[Opening GIVEN RECORDS section]

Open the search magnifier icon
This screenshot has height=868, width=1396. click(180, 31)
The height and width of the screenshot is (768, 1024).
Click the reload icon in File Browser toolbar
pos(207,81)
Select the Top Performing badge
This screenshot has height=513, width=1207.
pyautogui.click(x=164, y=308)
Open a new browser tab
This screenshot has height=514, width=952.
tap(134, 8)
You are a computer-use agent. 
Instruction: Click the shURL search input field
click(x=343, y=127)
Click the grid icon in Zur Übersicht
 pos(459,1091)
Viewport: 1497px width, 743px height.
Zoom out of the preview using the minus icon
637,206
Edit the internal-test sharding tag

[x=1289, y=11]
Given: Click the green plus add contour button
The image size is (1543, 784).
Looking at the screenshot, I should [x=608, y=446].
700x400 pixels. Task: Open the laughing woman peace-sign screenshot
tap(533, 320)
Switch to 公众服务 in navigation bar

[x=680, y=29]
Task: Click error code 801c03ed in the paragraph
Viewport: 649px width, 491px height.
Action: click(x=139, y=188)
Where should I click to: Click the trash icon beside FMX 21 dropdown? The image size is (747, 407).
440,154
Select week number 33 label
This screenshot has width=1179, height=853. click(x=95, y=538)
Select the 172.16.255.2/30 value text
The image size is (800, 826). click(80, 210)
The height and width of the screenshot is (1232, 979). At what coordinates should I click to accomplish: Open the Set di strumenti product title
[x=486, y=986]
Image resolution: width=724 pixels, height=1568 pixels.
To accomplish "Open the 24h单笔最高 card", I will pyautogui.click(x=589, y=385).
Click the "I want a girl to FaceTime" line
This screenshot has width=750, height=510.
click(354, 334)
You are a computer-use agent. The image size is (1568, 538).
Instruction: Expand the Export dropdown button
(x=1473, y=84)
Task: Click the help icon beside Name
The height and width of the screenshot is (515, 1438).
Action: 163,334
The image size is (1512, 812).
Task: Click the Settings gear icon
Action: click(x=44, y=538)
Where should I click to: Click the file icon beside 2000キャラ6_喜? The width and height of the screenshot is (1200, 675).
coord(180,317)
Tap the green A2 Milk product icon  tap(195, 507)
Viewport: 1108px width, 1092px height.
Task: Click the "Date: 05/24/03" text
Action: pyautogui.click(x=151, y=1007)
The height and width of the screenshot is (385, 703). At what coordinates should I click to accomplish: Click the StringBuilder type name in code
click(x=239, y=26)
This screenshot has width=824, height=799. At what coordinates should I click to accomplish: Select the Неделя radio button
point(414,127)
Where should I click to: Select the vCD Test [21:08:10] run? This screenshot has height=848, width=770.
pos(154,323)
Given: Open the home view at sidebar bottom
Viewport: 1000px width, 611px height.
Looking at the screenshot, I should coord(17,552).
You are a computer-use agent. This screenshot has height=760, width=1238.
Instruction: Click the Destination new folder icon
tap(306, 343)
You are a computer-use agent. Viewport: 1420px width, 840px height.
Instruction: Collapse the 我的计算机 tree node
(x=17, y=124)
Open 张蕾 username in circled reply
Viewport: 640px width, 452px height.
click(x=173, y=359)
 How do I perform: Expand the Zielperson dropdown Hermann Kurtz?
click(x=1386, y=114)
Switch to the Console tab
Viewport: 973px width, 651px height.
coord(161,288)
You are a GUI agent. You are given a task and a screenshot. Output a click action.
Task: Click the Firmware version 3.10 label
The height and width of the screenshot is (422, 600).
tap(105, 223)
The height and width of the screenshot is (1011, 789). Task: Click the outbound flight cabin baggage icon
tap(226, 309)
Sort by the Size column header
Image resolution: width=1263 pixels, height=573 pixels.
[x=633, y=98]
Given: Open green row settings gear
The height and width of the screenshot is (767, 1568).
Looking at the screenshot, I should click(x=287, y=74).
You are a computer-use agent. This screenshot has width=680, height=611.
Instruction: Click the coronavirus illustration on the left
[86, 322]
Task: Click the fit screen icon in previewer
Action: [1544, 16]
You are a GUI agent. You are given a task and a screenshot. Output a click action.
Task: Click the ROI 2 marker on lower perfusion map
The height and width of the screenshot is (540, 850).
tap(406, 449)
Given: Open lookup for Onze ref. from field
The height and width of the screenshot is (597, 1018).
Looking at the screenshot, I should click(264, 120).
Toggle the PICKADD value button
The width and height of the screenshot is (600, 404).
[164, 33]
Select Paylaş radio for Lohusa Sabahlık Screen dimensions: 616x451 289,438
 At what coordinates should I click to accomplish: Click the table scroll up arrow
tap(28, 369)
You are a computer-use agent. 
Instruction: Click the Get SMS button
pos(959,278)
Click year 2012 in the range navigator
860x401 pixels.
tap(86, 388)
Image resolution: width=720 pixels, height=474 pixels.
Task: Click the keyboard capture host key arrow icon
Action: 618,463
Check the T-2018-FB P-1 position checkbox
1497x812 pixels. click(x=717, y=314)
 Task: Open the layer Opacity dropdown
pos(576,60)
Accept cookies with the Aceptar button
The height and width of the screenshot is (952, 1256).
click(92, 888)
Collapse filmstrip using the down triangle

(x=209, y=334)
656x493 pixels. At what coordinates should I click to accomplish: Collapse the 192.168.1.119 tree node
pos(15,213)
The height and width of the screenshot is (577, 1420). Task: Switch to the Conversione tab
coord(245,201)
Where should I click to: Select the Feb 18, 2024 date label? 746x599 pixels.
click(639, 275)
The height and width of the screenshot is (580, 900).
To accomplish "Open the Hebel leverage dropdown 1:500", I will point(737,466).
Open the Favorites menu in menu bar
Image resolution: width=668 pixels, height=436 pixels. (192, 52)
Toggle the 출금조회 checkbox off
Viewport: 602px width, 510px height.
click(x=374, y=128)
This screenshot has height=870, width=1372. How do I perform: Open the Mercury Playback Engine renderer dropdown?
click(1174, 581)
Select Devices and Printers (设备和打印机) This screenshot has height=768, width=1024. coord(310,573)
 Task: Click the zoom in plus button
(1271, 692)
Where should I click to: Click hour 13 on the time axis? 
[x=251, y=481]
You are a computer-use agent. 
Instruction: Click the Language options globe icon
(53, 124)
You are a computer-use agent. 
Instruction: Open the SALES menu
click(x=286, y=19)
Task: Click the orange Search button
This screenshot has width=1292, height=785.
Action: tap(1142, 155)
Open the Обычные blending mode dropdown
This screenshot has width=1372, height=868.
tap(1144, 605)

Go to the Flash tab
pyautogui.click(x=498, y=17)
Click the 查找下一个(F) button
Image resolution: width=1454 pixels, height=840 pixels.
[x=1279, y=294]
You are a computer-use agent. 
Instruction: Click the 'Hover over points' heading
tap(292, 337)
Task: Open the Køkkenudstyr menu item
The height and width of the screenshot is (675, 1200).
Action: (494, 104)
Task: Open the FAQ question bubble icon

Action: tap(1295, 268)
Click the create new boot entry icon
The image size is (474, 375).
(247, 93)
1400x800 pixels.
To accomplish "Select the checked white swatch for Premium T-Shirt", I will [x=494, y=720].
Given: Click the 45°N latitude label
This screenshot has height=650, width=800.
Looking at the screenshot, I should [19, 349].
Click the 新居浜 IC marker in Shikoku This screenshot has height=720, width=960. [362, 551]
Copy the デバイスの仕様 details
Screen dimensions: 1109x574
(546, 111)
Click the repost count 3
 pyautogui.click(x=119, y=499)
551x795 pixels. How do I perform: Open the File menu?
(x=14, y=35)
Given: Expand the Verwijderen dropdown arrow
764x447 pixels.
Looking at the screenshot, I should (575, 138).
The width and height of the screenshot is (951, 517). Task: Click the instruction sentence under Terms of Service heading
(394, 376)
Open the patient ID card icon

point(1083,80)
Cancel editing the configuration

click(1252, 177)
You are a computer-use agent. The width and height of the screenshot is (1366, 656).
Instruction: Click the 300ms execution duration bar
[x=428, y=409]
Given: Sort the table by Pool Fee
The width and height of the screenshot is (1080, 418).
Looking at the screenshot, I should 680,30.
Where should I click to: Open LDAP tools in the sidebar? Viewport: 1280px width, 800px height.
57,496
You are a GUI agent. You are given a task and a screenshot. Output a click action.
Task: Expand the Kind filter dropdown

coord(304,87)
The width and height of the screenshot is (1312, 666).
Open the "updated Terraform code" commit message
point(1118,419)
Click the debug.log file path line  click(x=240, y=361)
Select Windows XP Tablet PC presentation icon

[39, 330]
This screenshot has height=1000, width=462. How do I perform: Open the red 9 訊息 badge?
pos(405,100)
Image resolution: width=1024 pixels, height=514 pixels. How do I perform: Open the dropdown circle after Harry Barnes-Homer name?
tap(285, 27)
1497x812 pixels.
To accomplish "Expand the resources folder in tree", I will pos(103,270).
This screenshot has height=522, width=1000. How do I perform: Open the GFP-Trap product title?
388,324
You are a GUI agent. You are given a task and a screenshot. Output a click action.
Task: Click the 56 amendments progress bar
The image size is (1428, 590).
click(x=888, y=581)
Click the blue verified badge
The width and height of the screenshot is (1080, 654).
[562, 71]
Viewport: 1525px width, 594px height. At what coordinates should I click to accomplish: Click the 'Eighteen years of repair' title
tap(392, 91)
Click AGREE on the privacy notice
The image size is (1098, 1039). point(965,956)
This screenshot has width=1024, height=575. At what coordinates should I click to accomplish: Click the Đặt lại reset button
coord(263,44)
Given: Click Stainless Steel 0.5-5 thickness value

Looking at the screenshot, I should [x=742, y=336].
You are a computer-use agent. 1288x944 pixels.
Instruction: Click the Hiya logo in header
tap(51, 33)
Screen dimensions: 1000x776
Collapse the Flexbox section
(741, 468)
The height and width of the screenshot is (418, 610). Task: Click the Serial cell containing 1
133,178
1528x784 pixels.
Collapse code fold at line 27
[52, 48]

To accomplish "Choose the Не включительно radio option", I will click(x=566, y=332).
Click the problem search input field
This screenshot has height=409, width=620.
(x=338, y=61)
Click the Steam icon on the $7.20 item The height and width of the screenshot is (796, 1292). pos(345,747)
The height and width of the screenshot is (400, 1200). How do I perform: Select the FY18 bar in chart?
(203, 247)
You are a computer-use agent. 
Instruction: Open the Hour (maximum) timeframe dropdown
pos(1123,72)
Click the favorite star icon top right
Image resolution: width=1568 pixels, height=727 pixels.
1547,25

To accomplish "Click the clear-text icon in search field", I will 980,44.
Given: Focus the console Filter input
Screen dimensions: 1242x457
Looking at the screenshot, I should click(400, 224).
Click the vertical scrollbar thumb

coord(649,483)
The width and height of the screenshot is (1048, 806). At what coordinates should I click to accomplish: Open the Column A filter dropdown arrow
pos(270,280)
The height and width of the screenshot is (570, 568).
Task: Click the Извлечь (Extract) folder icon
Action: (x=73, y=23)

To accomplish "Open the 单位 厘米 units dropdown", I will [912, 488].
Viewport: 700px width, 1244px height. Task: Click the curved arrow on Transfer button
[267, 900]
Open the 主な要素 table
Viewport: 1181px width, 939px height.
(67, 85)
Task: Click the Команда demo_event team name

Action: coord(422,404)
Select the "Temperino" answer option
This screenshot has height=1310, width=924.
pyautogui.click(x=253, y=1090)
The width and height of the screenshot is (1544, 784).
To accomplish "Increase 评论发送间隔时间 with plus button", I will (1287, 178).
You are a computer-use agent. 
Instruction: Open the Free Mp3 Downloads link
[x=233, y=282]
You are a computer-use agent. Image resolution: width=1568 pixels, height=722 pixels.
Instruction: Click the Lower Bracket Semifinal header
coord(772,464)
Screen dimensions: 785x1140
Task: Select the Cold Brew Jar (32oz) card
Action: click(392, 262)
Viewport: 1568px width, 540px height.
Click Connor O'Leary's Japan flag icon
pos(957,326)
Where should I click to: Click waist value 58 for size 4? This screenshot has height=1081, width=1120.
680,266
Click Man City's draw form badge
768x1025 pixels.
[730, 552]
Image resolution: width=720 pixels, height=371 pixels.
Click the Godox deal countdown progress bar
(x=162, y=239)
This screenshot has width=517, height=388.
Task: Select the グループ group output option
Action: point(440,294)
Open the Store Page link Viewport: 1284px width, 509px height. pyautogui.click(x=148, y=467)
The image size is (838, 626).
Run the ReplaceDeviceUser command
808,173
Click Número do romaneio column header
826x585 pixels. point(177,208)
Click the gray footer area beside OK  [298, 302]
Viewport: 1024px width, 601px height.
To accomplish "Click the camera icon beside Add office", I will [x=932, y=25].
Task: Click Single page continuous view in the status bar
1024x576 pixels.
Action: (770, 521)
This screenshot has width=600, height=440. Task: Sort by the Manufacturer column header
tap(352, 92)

[Closing GIVEN RECORDS section]

PROBLEM TO WORK ON:
Among the records above, extract exactly the lines from the line with "The width and height of the screenshot is (1080, 654)." to the line with "1528x784 pixels.", both lines included, and leave out the rest.

YOUR SOLUTION:
The width and height of the screenshot is (1080, 654).
[562, 71]
Viewport: 1525px width, 594px height. At what coordinates should I click to accomplish: Click the 'Eighteen years of repair' title
tap(392, 91)
Click AGREE on the privacy notice
The image size is (1098, 1039). point(965,956)
This screenshot has width=1024, height=575. At what coordinates should I click to accomplish: Click the Đặt lại reset button
coord(263,44)
Given: Click Stainless Steel 0.5-5 thickness value

Looking at the screenshot, I should [x=742, y=336].
You are a computer-use agent. 1288x944 pixels.
Instruction: Click the Hiya logo in header
tap(51, 33)
Screen dimensions: 1000x776
Collapse the Flexbox section
(741, 468)
The height and width of the screenshot is (418, 610). Task: Click the Serial cell containing 1
133,178
1528x784 pixels.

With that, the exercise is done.